*GOAL OF THE EXERCISE*.
Copy word for word, please, the lines of the entries below running from the one containing "Instruction: Enable shell" to the one containing "Click the gas flame icon near Total", both ends included.

*Collected data*.
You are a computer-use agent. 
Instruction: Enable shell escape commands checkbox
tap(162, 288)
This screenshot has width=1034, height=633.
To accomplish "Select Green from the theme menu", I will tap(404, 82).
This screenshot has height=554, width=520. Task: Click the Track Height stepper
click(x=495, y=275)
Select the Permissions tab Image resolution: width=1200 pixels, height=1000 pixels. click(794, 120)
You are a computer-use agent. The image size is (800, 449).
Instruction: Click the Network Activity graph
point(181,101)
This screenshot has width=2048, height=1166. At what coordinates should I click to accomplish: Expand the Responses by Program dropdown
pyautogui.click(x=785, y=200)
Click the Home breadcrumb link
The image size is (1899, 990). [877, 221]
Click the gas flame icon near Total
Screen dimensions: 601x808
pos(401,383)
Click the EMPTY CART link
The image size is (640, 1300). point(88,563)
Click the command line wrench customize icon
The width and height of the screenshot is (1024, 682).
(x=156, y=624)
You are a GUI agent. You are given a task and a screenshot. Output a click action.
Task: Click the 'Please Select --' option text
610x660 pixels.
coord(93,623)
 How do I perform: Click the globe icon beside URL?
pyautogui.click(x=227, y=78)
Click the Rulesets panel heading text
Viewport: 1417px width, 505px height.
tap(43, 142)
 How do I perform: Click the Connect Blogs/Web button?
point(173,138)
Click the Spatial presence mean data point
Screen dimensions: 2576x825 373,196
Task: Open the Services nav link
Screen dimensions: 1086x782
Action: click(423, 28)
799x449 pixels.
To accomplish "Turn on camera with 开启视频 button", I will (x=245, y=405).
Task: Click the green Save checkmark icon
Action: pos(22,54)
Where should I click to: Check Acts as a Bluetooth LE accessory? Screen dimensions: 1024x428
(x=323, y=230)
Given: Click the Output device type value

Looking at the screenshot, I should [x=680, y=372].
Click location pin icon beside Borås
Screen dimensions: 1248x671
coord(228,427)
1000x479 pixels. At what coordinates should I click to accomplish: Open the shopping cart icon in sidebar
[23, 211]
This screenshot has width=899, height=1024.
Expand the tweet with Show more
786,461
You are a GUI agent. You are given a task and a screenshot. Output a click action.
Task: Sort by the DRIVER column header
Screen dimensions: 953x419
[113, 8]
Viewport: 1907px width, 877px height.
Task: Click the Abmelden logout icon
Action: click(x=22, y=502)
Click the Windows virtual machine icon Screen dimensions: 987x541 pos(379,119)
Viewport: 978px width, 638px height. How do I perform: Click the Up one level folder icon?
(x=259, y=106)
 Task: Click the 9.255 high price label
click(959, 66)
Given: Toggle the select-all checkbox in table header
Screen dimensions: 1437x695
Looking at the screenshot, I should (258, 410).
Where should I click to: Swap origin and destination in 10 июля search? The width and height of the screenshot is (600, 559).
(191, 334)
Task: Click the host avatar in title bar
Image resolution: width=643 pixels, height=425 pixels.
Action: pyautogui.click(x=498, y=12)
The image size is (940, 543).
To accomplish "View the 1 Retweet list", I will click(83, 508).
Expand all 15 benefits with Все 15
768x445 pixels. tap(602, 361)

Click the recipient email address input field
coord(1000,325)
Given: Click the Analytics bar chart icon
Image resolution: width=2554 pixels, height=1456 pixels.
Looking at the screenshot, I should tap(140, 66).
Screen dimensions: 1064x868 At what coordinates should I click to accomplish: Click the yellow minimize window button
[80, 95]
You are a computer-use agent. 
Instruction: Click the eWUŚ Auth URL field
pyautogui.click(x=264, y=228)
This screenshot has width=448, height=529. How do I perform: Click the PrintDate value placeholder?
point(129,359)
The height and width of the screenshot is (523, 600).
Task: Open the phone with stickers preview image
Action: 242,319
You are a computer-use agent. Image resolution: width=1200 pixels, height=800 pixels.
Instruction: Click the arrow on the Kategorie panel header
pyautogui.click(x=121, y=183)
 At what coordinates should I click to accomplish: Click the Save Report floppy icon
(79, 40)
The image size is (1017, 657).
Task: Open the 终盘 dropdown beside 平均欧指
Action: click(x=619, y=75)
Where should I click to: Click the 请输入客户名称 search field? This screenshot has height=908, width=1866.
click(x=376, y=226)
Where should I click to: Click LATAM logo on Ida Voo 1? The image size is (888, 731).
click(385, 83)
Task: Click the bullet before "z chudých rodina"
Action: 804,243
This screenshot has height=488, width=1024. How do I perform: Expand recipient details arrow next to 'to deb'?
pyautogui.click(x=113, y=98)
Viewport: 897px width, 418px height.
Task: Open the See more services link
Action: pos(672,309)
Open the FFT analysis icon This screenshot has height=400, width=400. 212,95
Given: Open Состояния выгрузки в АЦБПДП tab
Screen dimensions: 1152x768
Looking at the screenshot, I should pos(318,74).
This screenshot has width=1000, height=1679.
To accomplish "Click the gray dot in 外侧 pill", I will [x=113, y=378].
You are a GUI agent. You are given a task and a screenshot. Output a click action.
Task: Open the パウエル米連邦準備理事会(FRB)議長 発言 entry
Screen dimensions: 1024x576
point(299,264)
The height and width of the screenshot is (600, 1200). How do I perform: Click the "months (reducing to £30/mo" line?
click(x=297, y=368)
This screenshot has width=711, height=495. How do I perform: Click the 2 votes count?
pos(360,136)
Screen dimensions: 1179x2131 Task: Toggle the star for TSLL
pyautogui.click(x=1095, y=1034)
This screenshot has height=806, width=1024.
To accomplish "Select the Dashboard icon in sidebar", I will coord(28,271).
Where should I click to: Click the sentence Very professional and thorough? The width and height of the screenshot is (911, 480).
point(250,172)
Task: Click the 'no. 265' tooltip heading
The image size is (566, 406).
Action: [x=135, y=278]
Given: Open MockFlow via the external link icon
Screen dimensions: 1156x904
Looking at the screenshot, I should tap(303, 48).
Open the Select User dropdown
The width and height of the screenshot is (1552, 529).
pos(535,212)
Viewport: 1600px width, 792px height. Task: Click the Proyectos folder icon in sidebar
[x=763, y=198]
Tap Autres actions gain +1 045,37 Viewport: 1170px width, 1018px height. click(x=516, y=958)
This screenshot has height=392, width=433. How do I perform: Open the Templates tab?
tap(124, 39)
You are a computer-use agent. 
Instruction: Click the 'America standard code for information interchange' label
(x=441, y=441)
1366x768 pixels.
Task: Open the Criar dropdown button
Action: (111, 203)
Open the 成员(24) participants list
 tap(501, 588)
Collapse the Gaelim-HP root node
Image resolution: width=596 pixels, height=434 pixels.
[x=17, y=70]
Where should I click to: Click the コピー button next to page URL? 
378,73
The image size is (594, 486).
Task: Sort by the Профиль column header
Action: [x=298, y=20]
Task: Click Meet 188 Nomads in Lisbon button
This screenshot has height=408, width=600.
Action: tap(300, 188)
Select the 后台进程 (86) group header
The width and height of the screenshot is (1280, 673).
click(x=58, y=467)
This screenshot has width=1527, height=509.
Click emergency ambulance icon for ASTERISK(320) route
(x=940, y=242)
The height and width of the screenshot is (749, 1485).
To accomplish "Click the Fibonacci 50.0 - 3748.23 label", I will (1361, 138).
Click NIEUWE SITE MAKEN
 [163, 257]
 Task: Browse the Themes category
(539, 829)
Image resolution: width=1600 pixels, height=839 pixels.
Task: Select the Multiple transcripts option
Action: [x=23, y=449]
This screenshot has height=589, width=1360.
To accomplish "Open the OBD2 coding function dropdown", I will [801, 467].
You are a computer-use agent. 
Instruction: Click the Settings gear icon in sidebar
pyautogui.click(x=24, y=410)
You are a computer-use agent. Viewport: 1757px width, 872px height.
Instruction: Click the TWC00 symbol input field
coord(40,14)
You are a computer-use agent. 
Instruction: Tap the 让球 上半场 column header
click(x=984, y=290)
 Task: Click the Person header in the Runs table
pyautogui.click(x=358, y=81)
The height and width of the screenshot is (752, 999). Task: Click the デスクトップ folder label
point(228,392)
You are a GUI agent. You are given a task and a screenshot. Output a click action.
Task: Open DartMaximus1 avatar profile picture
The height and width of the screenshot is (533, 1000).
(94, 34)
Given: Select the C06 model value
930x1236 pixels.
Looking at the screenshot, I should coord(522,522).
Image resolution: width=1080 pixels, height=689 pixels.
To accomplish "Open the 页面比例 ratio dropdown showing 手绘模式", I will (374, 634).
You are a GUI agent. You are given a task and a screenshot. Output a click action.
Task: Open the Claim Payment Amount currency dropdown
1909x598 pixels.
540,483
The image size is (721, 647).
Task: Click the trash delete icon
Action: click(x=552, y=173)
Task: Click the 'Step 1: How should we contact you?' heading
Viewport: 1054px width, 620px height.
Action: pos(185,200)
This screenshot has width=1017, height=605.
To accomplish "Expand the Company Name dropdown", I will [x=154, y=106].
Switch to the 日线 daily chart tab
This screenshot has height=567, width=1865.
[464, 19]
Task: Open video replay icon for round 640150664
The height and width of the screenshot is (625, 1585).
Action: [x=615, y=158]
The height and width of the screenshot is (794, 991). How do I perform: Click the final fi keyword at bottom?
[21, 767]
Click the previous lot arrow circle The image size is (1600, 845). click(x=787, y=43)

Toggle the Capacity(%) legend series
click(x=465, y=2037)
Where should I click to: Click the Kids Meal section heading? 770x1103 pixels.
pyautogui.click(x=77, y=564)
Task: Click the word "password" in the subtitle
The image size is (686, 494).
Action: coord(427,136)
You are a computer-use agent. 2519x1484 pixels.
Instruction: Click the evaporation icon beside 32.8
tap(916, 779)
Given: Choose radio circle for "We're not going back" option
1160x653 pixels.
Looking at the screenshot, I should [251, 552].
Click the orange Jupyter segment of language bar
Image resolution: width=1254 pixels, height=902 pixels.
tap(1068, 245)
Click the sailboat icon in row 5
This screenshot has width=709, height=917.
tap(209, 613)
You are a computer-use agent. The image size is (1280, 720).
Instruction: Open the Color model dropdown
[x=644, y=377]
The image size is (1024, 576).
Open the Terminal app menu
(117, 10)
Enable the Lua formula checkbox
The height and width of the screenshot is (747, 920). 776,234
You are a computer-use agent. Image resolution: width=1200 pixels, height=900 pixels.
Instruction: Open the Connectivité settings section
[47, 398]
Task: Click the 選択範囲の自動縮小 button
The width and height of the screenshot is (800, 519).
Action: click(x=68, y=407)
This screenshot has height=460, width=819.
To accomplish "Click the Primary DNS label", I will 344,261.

*TASK ANSWER*.
Instruction: Enable shell escape commands checkbox
tap(162, 288)
This screenshot has width=1034, height=633.
To accomplish "Select Green from the theme menu", I will tap(404, 82).
This screenshot has height=554, width=520. Task: Click the Track Height stepper
click(x=495, y=275)
Select the Permissions tab Image resolution: width=1200 pixels, height=1000 pixels. click(794, 120)
You are a computer-use agent. The image size is (800, 449).
Instruction: Click the Network Activity graph
point(181,101)
This screenshot has width=2048, height=1166. At what coordinates should I click to accomplish: Expand the Responses by Program dropdown
pyautogui.click(x=785, y=200)
Click the Home breadcrumb link
The image size is (1899, 990). [877, 221]
Click the gas flame icon near Total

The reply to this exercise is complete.